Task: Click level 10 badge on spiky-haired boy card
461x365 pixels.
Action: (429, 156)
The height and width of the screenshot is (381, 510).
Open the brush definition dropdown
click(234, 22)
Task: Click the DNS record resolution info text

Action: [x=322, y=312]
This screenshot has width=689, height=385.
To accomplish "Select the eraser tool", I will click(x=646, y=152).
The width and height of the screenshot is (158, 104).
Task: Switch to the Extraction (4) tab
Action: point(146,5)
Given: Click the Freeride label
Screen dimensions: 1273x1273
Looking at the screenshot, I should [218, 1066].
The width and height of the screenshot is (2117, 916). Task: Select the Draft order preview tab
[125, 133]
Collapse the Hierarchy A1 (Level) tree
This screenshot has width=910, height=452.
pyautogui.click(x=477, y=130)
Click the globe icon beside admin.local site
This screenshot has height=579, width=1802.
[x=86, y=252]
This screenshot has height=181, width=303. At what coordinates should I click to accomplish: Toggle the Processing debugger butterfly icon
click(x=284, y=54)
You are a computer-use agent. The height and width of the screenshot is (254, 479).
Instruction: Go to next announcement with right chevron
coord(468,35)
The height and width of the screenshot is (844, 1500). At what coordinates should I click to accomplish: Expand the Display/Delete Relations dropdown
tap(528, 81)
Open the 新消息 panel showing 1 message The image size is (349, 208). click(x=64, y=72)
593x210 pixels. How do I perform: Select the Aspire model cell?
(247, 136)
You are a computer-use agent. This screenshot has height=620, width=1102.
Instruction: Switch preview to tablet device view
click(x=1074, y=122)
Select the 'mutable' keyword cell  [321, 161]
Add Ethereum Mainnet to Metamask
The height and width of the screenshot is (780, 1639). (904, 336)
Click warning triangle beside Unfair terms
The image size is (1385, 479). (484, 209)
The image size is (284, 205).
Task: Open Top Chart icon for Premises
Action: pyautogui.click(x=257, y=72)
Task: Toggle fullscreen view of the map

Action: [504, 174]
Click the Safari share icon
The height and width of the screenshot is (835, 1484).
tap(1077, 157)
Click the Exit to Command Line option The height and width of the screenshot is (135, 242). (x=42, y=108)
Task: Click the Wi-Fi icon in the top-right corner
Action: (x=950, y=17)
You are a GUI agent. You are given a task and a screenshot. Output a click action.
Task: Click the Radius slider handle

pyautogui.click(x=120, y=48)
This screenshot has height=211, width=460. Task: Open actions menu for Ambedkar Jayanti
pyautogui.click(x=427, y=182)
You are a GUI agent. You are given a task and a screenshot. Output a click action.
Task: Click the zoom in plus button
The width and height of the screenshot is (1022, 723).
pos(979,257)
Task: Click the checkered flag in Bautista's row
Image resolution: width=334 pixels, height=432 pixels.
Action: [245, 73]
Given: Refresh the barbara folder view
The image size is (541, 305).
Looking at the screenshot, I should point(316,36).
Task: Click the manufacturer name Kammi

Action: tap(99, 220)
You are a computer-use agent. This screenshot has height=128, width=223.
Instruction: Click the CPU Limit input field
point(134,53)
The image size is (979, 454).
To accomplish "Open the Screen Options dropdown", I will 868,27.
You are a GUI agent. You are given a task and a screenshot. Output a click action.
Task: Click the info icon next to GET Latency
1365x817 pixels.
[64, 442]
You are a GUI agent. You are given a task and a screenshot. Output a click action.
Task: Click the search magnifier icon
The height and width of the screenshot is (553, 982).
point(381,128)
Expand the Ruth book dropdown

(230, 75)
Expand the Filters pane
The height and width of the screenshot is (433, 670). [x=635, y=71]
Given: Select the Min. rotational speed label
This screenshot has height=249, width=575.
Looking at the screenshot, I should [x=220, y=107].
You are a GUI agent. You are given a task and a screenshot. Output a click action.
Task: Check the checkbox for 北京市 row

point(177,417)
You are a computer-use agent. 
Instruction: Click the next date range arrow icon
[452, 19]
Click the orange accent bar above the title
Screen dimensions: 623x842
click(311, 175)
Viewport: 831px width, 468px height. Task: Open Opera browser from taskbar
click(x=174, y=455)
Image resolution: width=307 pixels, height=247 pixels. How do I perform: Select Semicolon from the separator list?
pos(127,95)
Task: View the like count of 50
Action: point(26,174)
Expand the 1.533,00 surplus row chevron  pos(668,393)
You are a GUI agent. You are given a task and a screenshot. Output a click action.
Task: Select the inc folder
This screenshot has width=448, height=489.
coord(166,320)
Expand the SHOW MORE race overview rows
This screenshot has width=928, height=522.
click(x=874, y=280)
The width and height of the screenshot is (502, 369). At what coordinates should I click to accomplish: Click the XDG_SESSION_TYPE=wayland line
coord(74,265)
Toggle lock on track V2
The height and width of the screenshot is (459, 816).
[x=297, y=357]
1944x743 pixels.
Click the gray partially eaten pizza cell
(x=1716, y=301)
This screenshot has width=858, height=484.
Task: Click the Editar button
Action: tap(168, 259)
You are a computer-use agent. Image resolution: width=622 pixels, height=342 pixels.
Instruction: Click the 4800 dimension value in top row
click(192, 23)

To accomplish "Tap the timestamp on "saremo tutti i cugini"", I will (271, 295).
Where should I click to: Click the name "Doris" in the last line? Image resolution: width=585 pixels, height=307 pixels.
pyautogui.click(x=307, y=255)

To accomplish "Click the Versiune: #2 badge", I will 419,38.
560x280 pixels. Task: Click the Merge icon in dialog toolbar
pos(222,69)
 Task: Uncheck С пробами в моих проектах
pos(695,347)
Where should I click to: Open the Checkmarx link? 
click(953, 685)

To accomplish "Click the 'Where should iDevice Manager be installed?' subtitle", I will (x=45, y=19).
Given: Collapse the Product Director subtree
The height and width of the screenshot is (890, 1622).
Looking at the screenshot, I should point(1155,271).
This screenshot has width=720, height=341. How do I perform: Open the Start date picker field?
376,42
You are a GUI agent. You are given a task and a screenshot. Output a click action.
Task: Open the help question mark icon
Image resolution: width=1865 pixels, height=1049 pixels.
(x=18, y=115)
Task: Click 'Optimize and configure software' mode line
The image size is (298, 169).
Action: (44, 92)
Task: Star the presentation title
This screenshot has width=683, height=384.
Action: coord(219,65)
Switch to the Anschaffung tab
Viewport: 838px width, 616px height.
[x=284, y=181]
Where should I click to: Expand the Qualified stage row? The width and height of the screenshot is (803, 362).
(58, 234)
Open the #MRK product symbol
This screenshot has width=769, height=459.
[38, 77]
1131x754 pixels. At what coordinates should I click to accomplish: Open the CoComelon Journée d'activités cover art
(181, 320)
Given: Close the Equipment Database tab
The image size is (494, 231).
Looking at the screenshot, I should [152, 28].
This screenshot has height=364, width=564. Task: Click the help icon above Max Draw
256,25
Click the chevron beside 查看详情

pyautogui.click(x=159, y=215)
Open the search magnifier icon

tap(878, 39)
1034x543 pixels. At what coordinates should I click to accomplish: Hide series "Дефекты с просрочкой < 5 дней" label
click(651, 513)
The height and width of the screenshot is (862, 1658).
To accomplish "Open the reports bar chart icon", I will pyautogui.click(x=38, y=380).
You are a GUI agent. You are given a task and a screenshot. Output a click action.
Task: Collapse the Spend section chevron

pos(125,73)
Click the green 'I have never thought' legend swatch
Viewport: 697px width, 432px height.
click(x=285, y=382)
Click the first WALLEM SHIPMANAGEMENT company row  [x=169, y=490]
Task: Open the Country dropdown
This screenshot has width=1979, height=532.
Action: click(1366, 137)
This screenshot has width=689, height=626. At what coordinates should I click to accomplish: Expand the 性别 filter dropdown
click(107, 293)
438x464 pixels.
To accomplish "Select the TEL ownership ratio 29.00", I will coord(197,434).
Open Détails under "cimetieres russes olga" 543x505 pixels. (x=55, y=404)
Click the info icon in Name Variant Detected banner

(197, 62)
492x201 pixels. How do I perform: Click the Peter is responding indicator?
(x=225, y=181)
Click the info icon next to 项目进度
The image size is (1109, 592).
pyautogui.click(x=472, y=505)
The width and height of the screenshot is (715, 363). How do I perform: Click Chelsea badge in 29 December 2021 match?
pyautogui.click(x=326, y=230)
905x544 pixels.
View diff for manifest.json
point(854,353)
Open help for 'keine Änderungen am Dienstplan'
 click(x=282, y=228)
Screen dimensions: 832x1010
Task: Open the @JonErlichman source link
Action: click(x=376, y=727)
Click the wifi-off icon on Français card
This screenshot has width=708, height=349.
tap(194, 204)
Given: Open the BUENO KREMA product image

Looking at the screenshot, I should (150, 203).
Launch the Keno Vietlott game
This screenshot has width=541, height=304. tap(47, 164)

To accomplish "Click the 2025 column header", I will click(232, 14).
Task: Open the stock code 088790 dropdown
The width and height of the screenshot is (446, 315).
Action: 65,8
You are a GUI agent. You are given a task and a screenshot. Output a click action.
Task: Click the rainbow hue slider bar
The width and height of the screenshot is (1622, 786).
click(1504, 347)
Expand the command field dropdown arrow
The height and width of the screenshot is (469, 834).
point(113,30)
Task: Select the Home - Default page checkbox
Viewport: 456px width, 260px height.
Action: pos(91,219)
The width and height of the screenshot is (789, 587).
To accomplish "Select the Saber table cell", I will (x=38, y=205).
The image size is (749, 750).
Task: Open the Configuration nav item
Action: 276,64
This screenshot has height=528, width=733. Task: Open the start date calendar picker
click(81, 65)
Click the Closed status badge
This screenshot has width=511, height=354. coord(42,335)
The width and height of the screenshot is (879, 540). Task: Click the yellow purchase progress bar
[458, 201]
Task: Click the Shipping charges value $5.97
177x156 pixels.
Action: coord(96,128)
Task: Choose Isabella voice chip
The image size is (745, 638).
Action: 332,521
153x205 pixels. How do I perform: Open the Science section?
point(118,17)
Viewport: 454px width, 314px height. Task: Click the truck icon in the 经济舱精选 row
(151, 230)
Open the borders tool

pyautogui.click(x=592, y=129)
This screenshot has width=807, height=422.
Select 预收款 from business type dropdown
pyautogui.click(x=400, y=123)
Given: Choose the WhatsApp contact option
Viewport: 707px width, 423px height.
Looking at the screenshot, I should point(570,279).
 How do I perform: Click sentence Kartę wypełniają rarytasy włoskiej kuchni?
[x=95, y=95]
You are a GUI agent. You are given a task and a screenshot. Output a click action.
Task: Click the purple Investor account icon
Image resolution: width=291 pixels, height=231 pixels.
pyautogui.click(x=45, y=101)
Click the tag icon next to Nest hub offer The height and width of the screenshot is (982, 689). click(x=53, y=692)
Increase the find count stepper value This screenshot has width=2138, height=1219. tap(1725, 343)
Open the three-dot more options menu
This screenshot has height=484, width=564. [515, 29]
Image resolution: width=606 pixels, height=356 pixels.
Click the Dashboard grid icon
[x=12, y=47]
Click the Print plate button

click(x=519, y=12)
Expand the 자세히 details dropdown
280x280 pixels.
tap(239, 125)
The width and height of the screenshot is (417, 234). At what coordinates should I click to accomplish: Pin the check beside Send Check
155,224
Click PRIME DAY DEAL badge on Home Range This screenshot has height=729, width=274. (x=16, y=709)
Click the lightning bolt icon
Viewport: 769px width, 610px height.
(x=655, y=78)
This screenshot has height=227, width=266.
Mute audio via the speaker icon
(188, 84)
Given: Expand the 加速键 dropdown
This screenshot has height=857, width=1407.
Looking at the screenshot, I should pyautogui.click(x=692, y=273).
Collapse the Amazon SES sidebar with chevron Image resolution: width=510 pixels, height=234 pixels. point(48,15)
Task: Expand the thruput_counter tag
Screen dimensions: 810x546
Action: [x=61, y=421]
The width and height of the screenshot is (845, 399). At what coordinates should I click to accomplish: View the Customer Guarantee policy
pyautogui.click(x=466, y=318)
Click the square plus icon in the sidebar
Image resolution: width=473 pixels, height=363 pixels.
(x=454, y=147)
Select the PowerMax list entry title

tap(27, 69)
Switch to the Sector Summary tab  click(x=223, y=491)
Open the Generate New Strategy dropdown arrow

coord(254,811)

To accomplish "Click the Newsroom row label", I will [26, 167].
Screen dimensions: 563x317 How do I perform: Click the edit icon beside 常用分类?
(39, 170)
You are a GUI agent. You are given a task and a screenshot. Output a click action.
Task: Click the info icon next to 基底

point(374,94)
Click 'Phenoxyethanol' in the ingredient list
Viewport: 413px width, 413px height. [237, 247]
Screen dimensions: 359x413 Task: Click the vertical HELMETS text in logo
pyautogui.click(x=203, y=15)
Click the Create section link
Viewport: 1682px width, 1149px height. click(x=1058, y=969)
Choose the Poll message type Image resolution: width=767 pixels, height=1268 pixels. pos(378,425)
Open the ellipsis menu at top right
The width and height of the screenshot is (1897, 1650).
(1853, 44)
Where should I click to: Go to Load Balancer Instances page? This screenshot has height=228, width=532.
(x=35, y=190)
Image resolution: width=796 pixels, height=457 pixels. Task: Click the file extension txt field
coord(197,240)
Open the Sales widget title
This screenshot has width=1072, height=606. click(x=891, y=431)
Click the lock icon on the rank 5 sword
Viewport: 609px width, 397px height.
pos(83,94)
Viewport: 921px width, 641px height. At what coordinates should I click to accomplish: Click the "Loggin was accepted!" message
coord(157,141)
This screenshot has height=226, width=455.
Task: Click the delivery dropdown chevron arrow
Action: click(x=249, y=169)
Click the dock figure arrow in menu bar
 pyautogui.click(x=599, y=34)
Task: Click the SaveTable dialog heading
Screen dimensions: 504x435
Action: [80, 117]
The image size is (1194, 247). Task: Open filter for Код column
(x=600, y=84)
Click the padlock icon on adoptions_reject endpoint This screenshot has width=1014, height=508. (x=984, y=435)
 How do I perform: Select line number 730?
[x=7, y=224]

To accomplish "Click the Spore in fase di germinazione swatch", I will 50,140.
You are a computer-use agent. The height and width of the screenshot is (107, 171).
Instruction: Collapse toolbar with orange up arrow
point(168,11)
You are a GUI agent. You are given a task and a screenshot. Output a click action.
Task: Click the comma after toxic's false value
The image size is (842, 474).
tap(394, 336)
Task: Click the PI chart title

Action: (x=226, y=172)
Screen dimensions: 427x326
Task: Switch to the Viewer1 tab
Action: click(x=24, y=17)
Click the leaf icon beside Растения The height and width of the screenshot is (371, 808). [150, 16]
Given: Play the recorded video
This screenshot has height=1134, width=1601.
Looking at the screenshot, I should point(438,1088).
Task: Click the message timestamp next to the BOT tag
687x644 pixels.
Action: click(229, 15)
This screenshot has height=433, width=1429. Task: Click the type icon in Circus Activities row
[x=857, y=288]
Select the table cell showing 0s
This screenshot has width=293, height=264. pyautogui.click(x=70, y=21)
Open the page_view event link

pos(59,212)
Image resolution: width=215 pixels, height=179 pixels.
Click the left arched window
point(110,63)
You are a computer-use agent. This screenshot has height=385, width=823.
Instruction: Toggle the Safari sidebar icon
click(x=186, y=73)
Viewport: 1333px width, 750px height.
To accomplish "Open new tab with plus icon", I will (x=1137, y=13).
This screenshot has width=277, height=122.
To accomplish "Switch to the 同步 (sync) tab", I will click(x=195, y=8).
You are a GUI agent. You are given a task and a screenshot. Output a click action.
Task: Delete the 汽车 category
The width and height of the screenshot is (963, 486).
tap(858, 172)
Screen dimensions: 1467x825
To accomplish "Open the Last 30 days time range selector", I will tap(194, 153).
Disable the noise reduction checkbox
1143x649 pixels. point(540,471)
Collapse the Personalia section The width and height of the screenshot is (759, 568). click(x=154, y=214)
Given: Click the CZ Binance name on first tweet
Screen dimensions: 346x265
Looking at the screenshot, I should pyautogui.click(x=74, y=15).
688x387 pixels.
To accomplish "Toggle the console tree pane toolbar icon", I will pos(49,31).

○ ○ ○

Rewrite everything from the line containing "This screenshot has width=689, height=626." down to the line containing "will click(232, 14)." in the records above as a numbered list, leaving out blank lines.

1. This screenshot has width=689, height=626. At what coordinates should I click to accomplish: Expand the 性别 filter dropdown
2. click(107, 293)
3. 438x464 pixels.
4. To accomplish "Select the TEL ownership ratio 29.00", I will coord(197,434).
5. Open Détails under "cimetieres russes olga" 543x505 pixels. (x=55, y=404)
6. Click the info icon in Name Variant Detected banner
7. (197, 62)
8. 492x201 pixels. How do I perform: Click the Peter is responding indicator?
9. (x=225, y=181)
10. Click the info icon next to 项目进度
11. The image size is (1109, 592).
12. pyautogui.click(x=472, y=505)
13. The width and height of the screenshot is (715, 363). How do I perform: Click Chelsea badge in 29 December 2021 match?
14. pyautogui.click(x=326, y=230)
15. 905x544 pixels.
16. View diff for manifest.json
17. point(854,353)
18. Open help for 'keine Änderungen am Dienstplan'
19.  click(x=282, y=228)
20. Screen dimensions: 832x1010
21. Task: Open the @JonErlichman source link
22. Action: click(x=376, y=727)
23. Click the wifi-off icon on Français card
24. This screenshot has width=708, height=349.
25. tap(194, 204)
26. Given: Open the BUENO KREMA product image
27. Looking at the screenshot, I should (150, 203).
28. Launch the Keno Vietlott game
29. This screenshot has width=541, height=304. tap(47, 164)
30. To accomplish "Click the 2025 column header", I will click(232, 14).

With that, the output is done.